The EU could and should amend the draft Regulation introducing an extensive definition of “importer”, encompassing, in line with the European Parliament 2015 proposal, not only direct importers of raw materials, but “all companies who first place covered resources, including products that contain those resources, on the Union market”. This would allow for mandatory due diligence checks to be extended to thousands of EU companies importing finished and semi-finished products containing 3TG.

The Regulation is global in scope but its impact may still be limited to certain areas

The Regulation is global in scope (unlike the Dodd-Frank Act), but the Commission, with help from external experts, will draw an indicative, non-exhaustive list of conflict-affected and high-risk areas.

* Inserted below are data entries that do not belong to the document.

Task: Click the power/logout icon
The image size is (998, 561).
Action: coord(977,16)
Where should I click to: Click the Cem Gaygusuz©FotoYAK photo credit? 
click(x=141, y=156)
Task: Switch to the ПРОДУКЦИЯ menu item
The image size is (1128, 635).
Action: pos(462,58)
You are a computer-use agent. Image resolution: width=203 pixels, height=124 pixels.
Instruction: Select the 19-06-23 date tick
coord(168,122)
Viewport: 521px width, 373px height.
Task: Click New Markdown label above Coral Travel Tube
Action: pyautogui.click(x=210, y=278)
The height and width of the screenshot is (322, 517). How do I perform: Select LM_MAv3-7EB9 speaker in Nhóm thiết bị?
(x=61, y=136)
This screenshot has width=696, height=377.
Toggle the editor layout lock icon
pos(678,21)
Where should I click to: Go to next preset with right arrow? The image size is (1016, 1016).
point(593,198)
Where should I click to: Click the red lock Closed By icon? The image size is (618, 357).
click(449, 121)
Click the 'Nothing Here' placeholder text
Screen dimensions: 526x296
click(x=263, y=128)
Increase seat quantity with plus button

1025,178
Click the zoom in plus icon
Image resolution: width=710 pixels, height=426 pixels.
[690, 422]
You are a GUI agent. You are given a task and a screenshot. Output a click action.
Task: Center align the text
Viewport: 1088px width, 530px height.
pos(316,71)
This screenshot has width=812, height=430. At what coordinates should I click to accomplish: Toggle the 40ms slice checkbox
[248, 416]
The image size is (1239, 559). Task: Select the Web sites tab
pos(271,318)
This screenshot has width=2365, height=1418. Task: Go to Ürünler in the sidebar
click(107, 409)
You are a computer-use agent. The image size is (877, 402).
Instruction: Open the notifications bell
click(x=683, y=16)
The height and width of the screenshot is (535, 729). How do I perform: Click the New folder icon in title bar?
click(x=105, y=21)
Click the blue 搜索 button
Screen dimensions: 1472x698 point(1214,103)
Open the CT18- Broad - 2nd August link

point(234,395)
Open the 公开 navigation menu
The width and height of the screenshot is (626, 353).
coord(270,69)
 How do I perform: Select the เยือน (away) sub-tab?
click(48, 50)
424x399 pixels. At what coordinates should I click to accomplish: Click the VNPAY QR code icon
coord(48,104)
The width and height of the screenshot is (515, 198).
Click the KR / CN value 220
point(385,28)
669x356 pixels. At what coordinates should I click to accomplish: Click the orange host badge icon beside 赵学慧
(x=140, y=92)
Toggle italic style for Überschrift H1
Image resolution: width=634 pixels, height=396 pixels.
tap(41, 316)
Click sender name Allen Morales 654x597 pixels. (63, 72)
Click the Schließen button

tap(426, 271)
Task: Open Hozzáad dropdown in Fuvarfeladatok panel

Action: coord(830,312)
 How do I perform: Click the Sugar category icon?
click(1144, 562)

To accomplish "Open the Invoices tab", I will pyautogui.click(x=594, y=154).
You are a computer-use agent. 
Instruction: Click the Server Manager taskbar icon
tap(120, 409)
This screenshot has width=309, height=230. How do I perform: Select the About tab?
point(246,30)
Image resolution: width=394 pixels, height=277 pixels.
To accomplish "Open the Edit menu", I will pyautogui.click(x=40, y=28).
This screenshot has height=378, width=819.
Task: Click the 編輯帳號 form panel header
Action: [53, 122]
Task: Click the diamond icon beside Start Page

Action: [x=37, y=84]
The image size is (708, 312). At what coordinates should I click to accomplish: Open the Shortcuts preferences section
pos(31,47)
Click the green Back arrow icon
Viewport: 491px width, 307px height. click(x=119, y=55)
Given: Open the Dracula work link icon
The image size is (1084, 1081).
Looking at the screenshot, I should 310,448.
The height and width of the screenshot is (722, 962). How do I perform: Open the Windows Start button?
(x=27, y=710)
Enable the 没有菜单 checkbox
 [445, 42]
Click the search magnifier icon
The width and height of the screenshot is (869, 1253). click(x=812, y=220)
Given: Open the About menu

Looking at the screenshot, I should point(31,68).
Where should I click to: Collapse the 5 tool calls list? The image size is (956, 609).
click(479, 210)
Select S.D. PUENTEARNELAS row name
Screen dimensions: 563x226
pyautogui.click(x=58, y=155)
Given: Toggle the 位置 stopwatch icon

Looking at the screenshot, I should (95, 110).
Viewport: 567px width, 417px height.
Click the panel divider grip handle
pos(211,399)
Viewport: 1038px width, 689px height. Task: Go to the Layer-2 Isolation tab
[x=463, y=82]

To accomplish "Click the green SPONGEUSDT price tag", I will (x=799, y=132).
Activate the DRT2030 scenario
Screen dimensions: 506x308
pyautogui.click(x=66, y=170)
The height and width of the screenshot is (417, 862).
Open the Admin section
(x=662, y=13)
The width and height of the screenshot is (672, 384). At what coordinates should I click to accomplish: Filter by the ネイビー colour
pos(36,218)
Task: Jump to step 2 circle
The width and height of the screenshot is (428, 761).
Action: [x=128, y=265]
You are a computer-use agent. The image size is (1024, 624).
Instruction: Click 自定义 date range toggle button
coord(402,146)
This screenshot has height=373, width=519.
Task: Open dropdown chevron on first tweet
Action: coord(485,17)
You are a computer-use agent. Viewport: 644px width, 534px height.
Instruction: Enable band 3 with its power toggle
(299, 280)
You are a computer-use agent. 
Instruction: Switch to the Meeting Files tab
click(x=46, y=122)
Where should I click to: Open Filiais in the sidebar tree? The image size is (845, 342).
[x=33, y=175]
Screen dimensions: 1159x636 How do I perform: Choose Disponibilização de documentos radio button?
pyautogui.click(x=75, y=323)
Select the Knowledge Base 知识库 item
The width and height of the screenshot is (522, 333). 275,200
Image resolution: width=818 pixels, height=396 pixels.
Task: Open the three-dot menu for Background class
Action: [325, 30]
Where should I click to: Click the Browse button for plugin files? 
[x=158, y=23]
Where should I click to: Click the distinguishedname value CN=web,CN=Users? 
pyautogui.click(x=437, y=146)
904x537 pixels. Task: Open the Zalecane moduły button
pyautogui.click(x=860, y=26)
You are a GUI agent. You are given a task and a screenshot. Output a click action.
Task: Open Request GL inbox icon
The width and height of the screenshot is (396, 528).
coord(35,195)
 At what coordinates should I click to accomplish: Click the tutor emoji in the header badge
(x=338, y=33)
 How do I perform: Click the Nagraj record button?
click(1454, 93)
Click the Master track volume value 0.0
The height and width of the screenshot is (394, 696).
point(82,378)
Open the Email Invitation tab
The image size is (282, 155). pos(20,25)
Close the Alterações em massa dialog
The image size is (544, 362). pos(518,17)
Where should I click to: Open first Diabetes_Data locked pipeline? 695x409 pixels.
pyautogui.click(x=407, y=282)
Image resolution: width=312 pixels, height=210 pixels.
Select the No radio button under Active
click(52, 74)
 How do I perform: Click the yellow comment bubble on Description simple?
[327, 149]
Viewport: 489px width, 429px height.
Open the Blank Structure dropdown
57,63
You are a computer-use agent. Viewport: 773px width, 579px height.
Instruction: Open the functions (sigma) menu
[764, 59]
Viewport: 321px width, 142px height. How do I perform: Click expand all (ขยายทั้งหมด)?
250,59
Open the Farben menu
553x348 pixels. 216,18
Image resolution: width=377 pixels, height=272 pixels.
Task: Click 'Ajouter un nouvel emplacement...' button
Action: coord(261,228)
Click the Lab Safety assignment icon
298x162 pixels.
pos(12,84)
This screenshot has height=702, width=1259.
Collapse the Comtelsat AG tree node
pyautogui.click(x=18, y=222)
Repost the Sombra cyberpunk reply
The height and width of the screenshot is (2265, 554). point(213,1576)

Although intended not to be exhaustive, this list risks being interpreted as such by companies bound by the Regulation. The 2014 draft Regulation targets imports from conflict-affected areas, as well as “areas witnessing weak or non-existent governance and security, such as failed states, and widespread and systematic violations of international law (…)”. Interpreting this definition narrowly, as limited to countries with a clear link between mining and conflict and to failed states associated with widespread or systematic violations of human rights, would leave outside of the Regulation’s scope countries that are not conflict-affected or failed, but in which, nonetheless, due to a “sector-specific” weak governance, documented links exist between grave human rights violations and minerals extraction (e.g. widespread child labour use in hazardous work in Ghana’s gold mining industry).

The material scope is limited to the 3TG.

This choice derives, on the one hand, from the Commission’s aim to complement the Dodd-Frank Act by targeting the same minerals and metals, and, on the other, from the draft Regulation’s reliance on the model supply chain policy contained in the Supplements to the OECD Due Diligence Guidance, which only specifically address the 3TG. This limitation is arguably not the biggest flaw in the draft Regulation – it may actually make implementation more realistic – but the EU should specify (similarly to what the Dodd-Frank Act does) whether and how the definition of conflict minerals leaves the door ajar to future expansion of the material scope. Many more minerals linked to conflict dynamics and serious abuses need heightened attention from the international community (e.g. rubies from Burma, lapis lazuli from Afghanistan, diamonds from the Central African Republic).

Interim appraisal: the draft regulation falls short of ensuring companies “respect human rights”

The process of adoption of the final text should begin in the coming months, under the Slovak presidency, and the Regulation will enter into force after a transition period. The Commission declared in the political understanding that “it will consider making additional legislative proposals” targeted at downstream companies, should the adopted instrument fail to sufficiently leverage responsible corporate conduct. The draft EU policy has some positive aspects, including the provision of ex-post checks on importers and some important accompanying measures (e.g. public procurement conditionalities). However, its combination of voluntary and binding measures falls short of being a “smart mix”, as it has a low capacity to trigger virtuous dynamics in the supply chain. The EU, as matters stand, is missing an opportunity to use its market leverage to its full potential. Instead it could have sent out the message, in line with the principles of its external action and its human rights obligations, that the corporate responsibility to respect , the second pillar of the UN Guiding Principles, is not a matter of voluntary initiatives, but of legal compliance for all segments of the supply chain.